In order to prepare for recapitalization of differential GNSS (DGNSS) reference station and integrity monitor (RSIM) due to GNSS diversification, this paper focuses on differential correction algorithm using GPS/Galileo pesudorange. The technical standards on operation and broadcast of DGNSS RSIM are described as operation of differential GPS (DGPS) RSIM for conversion of DGNSS RSIM. Usually, in order to get the differential corrections of GNSS pesudorange, the system must know the real positions of satellites and user.
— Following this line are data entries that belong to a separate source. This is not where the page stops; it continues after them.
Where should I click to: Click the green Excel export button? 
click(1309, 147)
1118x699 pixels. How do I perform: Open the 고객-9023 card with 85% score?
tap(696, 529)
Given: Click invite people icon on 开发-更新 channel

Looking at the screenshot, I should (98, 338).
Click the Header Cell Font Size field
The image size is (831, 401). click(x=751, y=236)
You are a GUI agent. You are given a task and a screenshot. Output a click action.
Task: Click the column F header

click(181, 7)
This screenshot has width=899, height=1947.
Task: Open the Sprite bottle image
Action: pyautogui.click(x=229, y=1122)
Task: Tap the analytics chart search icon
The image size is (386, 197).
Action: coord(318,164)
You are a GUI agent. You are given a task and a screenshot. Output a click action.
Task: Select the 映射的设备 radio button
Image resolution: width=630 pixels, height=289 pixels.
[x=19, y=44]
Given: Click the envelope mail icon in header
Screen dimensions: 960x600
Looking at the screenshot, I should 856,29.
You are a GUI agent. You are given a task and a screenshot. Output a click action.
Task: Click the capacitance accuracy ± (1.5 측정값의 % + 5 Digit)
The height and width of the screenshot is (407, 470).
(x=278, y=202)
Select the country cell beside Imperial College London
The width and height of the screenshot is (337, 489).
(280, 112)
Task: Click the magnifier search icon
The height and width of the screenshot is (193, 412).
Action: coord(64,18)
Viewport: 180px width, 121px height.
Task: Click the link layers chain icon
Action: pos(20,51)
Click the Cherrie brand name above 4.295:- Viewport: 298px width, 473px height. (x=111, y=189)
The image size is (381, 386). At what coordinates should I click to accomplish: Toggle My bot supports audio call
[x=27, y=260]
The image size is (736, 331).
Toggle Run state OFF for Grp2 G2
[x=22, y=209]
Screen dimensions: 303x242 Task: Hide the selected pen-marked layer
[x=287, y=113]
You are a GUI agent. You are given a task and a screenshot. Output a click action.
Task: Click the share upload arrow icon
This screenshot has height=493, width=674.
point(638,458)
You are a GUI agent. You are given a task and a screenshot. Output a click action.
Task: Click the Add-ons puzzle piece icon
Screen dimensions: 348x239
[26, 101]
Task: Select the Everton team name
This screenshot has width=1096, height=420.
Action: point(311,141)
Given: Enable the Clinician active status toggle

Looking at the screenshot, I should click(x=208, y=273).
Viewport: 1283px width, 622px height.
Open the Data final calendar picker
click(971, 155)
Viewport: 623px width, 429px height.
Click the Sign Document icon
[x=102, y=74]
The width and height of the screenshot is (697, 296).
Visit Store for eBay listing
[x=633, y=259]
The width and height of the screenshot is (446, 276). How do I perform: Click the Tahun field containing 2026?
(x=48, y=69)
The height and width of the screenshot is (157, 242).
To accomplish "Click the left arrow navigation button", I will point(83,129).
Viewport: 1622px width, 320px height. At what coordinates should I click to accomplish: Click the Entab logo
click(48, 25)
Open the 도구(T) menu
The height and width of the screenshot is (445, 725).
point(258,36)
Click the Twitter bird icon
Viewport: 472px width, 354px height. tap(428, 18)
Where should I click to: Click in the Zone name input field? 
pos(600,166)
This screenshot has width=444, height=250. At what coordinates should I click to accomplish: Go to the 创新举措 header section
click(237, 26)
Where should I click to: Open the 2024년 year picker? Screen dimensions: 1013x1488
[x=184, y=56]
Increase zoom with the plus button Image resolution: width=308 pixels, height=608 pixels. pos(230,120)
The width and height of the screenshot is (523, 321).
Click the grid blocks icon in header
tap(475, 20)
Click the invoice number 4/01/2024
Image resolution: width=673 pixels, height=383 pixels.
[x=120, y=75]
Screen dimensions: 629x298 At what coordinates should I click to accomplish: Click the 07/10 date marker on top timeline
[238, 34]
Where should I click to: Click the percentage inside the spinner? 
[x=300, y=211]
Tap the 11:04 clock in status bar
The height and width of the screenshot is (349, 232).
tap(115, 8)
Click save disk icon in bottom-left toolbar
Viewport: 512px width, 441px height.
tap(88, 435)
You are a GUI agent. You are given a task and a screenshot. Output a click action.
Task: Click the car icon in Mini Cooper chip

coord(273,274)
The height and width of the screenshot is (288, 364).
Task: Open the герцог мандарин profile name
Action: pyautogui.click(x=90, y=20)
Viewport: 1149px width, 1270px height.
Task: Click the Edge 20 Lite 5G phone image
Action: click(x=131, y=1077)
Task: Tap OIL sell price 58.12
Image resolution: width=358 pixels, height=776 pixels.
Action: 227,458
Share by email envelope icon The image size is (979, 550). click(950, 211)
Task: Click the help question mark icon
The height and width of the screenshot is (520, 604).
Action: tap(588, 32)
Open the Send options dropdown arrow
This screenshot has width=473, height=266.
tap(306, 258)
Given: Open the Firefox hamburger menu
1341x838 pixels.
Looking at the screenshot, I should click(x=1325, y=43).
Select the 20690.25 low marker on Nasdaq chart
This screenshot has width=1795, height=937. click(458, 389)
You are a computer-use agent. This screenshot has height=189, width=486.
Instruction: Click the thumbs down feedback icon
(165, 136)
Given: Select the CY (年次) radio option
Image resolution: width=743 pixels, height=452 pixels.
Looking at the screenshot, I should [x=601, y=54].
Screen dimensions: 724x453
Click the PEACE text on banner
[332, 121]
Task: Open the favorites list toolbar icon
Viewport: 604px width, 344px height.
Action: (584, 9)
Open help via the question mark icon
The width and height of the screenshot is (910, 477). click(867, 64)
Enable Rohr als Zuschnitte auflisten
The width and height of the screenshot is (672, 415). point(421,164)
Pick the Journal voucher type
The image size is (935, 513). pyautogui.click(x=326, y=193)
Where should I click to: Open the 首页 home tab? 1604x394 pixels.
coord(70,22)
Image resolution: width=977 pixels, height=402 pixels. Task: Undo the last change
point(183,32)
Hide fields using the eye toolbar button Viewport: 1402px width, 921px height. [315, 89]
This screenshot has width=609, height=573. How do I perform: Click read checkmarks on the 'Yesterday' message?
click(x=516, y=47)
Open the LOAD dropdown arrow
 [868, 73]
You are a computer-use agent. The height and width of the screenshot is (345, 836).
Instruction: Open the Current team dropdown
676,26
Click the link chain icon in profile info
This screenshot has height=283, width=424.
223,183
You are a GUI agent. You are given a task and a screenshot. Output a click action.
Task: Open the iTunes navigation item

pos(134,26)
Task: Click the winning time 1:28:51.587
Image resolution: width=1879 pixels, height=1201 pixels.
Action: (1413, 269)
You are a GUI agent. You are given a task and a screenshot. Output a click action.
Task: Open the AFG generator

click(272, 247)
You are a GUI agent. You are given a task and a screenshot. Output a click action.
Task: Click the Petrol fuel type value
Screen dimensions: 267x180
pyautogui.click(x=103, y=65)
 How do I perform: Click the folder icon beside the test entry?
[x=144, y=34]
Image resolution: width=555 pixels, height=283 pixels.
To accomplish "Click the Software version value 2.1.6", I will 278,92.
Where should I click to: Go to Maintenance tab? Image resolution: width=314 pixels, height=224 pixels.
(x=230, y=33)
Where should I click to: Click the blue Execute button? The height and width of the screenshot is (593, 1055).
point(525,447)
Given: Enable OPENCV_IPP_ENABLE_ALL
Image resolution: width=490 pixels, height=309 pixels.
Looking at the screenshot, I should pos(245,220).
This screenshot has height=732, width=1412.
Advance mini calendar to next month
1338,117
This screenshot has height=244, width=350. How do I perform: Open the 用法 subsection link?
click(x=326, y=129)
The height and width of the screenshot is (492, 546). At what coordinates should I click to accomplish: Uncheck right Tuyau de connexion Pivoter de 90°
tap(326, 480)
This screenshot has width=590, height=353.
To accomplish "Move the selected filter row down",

Therefore, for calculating the position of Galileo satellites correctly, using the equation for calculating the SV position in Galileo ICD (Interface Control Document), it estimates the SV position based on Ephemeris data obtained from user receiver, and calculates the clock offset of satellite and user receiver, system time offset between GPS and Galileo, then determines the pseudorange corrections of GPS/Galileo. Based on a platform for performance verification connected with GPS/Galileo integrated signal simulator, it compared the PRC (pseudorange correction) errors of GPS and Galileo, analyzed the position errors of DGPS, DGalileo, and DGPS/DGalileo respectively. The proposed method was evaluated according to PRC errors and position accuracy at the simulation platform. When using the DGPS/DGalileo corrections, this paper could confirm that the results met the performance requirements of the RTCM.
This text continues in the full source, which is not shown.